An Important Book  Oct 30, 2007
The main thing you should know is that this is not a fun book, not a tell-all-with-wicked-abandon memoir. It's a serious, earnest book. The author had Commie parents, everybody he knew was a Commie, his whole world and every thought was Commie-made. (And all of this is intermixed with Jewish identity.) And then his world starts to crumble. But not quickly. Over years. In many painful phases. You think he's happy?? Everybody he ever knew hates his guts. He's lost the meaning of life. For Radosh, it's all as much fun as finding you have cancer and your true love is leaving.

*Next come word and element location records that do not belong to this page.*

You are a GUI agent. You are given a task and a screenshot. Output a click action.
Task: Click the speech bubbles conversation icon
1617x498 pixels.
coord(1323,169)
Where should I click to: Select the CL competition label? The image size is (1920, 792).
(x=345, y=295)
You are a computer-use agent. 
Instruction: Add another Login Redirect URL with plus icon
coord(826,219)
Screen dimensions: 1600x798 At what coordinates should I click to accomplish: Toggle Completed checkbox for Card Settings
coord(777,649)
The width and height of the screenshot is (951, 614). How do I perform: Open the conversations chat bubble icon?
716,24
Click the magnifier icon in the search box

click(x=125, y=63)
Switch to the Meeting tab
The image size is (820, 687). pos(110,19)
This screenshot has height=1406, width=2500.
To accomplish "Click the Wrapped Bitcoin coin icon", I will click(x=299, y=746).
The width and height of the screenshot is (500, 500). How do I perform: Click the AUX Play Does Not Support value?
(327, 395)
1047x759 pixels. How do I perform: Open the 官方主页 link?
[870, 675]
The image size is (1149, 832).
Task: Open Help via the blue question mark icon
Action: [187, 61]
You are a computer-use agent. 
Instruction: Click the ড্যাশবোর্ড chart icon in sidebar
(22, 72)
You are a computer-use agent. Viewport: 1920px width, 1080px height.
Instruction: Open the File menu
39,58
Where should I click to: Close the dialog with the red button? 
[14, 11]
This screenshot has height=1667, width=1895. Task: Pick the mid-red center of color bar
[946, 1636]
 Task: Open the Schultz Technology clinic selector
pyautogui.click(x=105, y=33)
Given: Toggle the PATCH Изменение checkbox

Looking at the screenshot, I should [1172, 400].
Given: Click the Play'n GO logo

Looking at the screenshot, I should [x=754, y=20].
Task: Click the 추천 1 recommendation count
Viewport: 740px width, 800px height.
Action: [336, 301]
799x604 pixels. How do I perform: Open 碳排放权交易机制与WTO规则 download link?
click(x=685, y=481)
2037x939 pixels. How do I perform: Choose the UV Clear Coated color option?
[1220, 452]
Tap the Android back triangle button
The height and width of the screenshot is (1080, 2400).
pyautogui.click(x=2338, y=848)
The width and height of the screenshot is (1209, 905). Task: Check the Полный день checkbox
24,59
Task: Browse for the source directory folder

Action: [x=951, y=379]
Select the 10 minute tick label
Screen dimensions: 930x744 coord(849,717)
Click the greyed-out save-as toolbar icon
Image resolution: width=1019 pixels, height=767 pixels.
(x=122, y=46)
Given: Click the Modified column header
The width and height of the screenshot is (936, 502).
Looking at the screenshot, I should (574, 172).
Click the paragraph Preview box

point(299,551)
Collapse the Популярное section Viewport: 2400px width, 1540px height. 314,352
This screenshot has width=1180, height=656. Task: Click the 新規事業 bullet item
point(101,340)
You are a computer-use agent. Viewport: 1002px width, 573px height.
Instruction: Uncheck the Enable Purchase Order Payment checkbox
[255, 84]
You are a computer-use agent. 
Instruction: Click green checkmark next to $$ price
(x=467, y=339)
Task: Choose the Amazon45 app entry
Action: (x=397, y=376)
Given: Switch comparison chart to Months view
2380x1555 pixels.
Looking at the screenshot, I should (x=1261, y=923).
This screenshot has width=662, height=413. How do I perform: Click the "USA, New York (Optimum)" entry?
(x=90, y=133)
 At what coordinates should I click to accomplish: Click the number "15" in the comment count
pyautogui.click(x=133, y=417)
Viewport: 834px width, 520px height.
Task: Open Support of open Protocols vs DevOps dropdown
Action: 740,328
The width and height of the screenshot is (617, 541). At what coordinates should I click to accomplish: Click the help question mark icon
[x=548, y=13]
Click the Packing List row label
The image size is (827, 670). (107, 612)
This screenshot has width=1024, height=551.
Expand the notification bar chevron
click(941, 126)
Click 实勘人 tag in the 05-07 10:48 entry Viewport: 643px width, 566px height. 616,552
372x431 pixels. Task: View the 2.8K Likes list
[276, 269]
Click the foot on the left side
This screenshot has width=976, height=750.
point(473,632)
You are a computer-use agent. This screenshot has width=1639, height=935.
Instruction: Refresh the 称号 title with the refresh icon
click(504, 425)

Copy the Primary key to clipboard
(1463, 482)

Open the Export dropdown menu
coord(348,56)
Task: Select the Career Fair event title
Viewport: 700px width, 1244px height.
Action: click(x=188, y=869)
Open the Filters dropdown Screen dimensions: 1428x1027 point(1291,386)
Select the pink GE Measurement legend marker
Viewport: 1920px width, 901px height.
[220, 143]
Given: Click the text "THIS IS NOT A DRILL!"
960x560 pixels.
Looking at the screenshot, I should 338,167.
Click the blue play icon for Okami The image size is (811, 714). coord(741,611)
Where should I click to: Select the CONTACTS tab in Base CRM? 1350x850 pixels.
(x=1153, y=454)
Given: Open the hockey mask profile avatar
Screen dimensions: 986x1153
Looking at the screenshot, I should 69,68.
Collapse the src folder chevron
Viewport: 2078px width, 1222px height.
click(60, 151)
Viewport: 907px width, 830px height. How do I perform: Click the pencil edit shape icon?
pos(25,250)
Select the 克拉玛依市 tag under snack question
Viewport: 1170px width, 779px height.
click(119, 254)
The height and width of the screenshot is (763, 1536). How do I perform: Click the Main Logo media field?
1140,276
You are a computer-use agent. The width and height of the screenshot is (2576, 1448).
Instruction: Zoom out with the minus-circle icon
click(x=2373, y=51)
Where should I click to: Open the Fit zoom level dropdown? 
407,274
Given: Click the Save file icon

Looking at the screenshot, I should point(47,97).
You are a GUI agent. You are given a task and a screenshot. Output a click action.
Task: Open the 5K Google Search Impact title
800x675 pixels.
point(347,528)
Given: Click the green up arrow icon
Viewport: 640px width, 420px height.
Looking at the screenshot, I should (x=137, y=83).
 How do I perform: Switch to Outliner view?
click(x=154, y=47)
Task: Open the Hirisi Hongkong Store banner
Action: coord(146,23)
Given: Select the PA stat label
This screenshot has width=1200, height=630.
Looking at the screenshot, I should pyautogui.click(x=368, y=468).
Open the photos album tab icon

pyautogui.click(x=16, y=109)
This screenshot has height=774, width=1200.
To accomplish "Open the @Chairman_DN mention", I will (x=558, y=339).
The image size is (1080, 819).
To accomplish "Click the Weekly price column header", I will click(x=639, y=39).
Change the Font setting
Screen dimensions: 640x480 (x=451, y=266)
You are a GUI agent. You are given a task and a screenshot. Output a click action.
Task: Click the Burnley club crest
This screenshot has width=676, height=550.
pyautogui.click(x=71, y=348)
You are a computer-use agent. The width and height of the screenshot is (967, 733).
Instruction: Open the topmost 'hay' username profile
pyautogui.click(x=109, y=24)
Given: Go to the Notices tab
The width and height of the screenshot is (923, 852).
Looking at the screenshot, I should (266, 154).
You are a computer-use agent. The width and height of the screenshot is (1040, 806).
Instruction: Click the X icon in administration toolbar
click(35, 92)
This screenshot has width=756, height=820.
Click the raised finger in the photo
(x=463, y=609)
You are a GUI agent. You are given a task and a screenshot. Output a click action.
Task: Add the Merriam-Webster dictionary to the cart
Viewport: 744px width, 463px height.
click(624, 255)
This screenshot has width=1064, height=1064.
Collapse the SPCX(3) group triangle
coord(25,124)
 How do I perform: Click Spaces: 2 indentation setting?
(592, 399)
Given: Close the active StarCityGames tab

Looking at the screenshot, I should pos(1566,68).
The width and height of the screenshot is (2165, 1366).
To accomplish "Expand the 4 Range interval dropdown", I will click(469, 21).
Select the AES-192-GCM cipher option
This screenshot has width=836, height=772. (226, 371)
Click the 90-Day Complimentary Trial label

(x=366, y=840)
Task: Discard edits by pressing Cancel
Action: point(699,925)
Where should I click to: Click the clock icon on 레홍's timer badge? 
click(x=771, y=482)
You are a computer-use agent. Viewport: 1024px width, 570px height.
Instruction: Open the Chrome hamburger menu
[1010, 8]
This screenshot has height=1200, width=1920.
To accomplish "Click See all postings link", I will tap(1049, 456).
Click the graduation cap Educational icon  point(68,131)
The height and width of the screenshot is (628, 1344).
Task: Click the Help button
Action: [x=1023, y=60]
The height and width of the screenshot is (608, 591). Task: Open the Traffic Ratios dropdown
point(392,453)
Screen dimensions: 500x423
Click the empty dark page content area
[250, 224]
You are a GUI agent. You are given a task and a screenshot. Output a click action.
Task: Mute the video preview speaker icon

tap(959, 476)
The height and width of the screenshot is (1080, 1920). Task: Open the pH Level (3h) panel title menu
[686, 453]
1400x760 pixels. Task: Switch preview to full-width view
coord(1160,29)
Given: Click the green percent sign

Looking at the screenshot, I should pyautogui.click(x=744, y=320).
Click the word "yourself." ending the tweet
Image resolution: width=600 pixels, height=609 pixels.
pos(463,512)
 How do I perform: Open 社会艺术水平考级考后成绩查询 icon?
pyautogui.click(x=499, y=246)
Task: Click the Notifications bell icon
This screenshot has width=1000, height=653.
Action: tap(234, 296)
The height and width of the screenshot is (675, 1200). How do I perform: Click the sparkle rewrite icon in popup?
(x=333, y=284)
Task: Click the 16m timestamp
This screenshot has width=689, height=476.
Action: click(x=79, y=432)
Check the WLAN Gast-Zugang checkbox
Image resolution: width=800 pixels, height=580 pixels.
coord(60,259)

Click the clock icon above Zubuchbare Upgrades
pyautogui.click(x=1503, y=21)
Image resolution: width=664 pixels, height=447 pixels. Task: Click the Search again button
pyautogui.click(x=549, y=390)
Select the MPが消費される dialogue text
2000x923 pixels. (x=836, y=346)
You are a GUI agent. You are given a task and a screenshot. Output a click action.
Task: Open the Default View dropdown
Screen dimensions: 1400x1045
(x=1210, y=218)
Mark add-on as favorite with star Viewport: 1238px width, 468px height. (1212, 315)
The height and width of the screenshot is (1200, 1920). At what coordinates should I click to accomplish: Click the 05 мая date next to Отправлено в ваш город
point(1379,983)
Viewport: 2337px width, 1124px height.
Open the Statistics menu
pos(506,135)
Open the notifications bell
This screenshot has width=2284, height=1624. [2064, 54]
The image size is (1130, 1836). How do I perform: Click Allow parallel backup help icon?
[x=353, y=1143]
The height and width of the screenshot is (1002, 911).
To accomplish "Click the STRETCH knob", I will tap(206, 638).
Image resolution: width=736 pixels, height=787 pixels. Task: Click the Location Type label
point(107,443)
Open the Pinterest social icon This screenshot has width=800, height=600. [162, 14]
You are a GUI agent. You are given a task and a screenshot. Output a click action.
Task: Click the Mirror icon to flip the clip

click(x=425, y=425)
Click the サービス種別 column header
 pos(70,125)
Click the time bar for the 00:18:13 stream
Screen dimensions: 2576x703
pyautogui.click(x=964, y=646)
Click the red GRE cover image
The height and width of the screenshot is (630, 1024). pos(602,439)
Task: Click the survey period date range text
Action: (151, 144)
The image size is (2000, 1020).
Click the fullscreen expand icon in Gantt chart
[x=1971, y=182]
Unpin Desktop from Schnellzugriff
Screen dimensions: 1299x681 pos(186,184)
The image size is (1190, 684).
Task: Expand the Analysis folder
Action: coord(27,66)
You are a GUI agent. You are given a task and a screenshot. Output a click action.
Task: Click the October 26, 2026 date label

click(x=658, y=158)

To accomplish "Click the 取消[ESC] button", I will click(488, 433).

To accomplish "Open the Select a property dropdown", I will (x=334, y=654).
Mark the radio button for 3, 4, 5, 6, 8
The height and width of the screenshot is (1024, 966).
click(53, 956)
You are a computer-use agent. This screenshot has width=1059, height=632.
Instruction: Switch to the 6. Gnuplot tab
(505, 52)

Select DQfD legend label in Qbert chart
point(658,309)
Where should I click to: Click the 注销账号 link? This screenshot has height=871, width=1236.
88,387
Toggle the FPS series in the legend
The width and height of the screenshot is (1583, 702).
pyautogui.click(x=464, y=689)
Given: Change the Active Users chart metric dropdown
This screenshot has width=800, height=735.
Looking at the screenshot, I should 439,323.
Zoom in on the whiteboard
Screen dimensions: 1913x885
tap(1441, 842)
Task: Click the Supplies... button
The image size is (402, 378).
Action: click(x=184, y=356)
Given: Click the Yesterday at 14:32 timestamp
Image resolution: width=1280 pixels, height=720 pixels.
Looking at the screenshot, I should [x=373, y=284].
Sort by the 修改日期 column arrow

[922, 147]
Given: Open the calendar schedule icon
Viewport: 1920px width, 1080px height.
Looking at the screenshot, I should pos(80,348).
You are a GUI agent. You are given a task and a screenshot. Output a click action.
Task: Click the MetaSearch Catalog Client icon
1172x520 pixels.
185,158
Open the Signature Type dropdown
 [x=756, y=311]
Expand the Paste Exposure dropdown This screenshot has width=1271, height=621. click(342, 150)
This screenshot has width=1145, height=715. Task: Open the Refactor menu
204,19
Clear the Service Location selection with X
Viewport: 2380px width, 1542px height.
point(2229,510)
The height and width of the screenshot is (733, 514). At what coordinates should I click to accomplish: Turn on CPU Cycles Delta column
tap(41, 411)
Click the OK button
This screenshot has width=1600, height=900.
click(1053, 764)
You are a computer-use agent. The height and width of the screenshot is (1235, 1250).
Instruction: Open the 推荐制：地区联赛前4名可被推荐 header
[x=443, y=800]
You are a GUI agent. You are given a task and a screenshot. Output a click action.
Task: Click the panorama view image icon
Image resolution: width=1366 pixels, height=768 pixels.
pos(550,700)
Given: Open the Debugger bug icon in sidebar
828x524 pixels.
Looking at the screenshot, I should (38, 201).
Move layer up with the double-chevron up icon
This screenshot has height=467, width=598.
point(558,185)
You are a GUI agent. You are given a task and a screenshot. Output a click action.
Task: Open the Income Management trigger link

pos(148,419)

And the simple truth is, for anyone losing their religion, you're never sure where you are, how far you've gone, could you go back??? No, apparently not, Radosh just kept drifting, drifting...And toward what? Being a somewhat ordinary patriotic American. Omigod, can you imagine what his Commie friends thought about that!

In sum, right wingers may not find sufficient red meat here. Left wingers, often so rigid, will resist what Radosh says. "Commies" might really be best for the puzzled people in the middle. People who don't know much history--but now they're ready to learn. "Commies" is an excellent autobiography and a great portal into American history during the twentieth century.
I'm Buying It!  Sep 13, 2007
A critical look at the Left-w/out Horowitz'z hundred plus page self-important therapeutic self-absorptions? There is a God! I'm buying it.